Start of Given records
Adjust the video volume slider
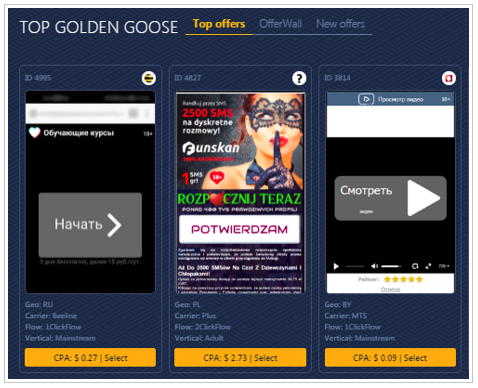Screen dimensions: 478x388 pyautogui.click(x=391, y=266)
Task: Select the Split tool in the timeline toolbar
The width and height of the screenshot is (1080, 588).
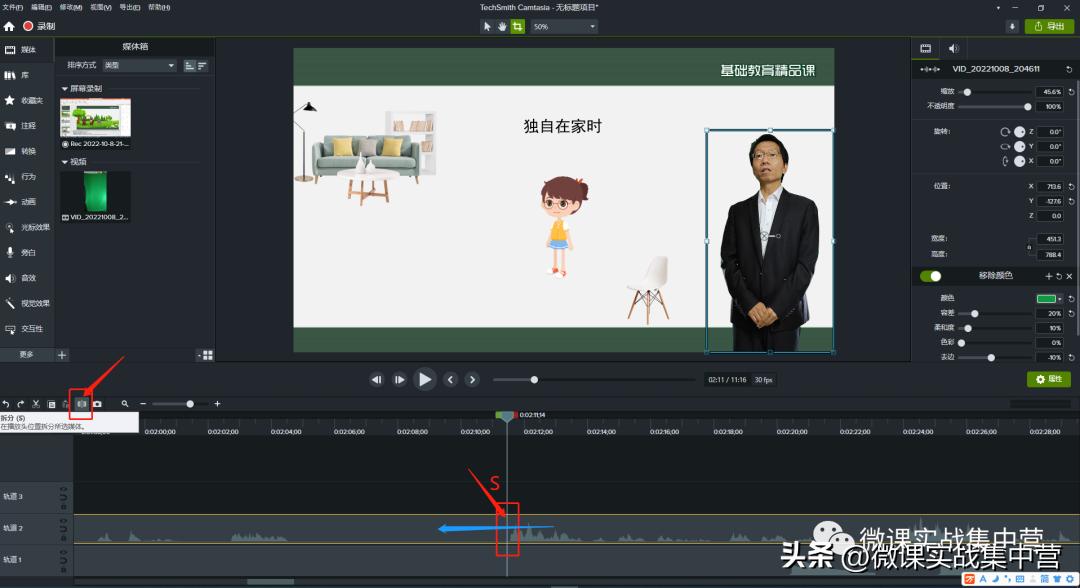Action: tap(82, 404)
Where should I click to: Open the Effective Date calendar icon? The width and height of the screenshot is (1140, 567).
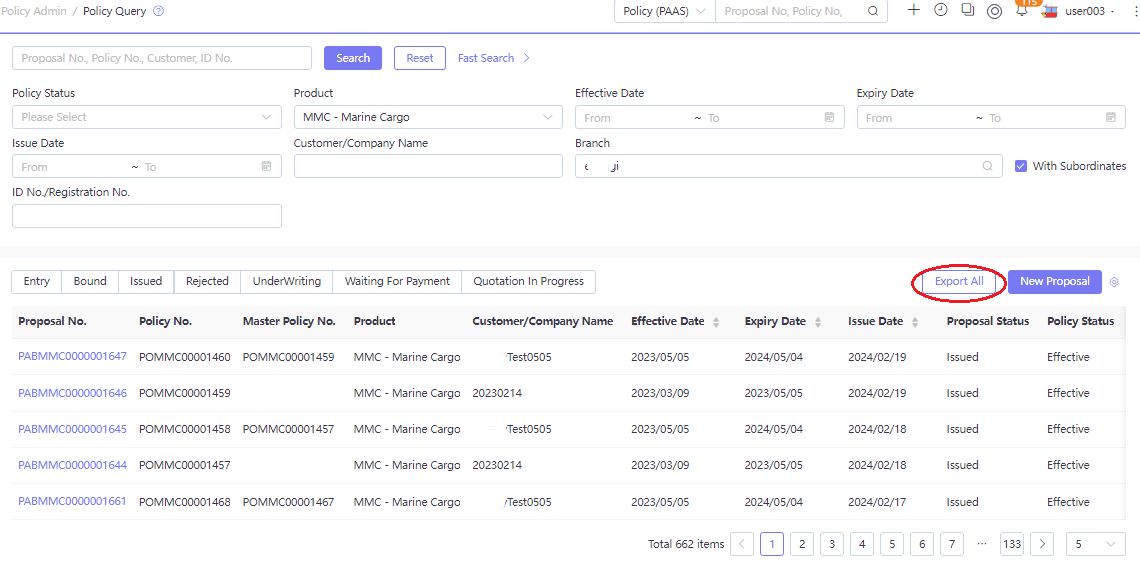(x=829, y=117)
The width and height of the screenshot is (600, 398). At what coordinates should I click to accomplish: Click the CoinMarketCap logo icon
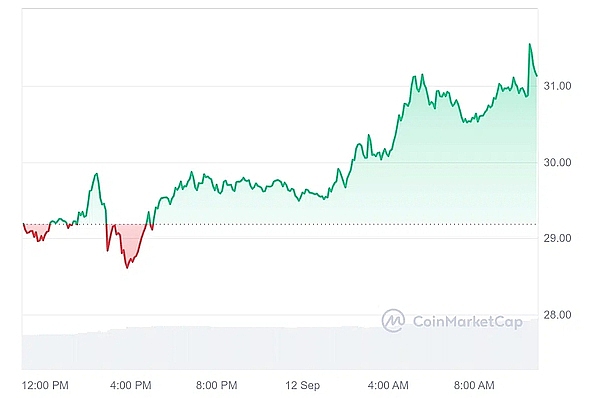tap(393, 320)
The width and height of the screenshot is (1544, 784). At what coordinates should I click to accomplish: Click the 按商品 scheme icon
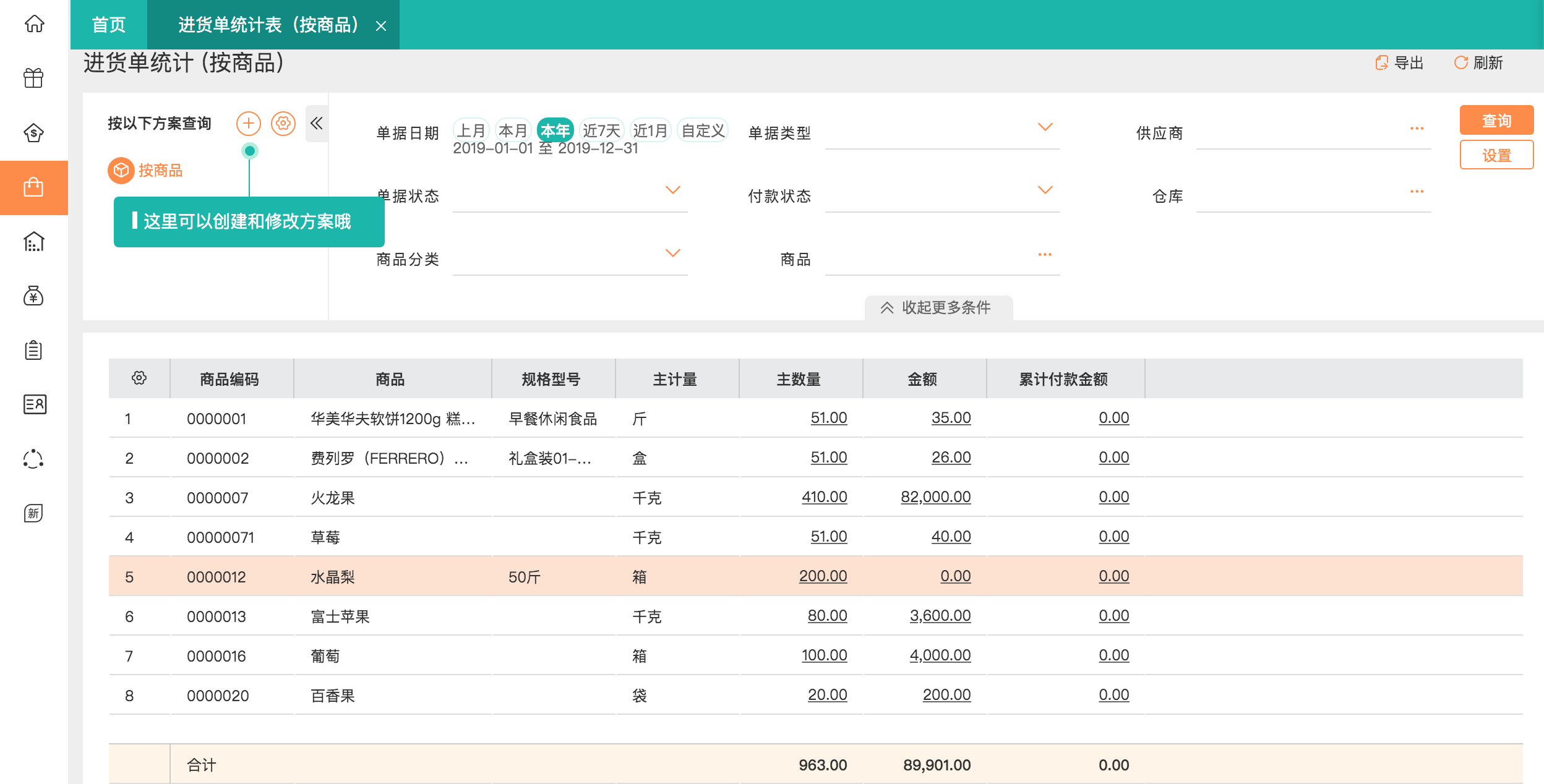tap(119, 170)
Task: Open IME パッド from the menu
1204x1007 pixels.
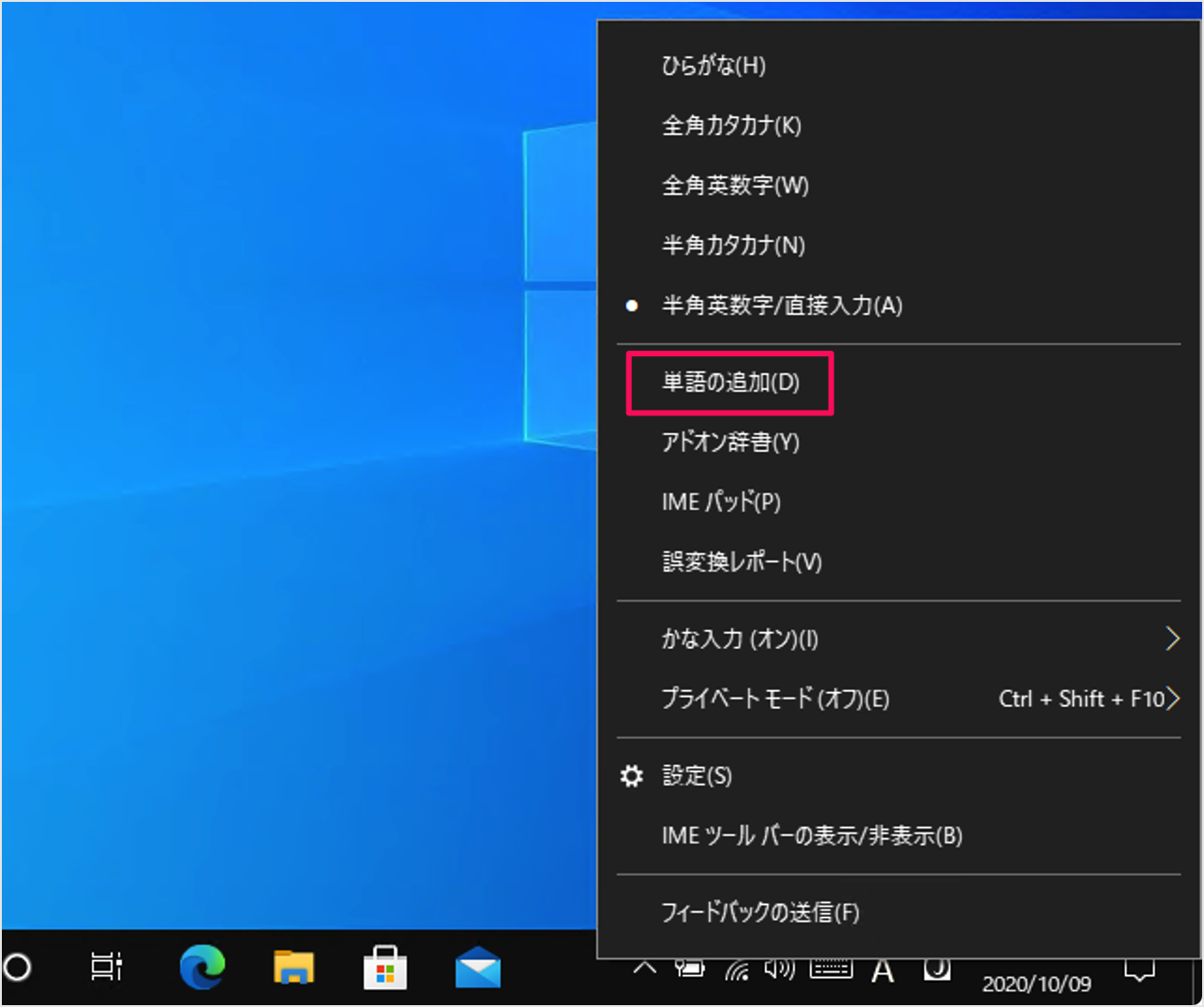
End of Given records
• Your objective
Leaving aside the pictures, copy the listing above exactly.

• Answer to this exercise
Adjust the video volume slider
Screen dimensions: 478x388 pyautogui.click(x=391, y=266)
Task: Select the Split tool in the timeline toolbar
The width and height of the screenshot is (1080, 588).
Action: tap(82, 404)
Where should I click to: Open the Effective Date calendar icon? The width and height of the screenshot is (1140, 567).
(x=829, y=117)
The width and height of the screenshot is (600, 398). At what coordinates should I click to accomplish: Click the CoinMarketCap logo icon
tap(393, 320)
The width and height of the screenshot is (1544, 784). At what coordinates should I click to accomplish: Click the 按商品 scheme icon
tap(119, 170)
Task: Open IME パッド from the menu
1204x1007 pixels.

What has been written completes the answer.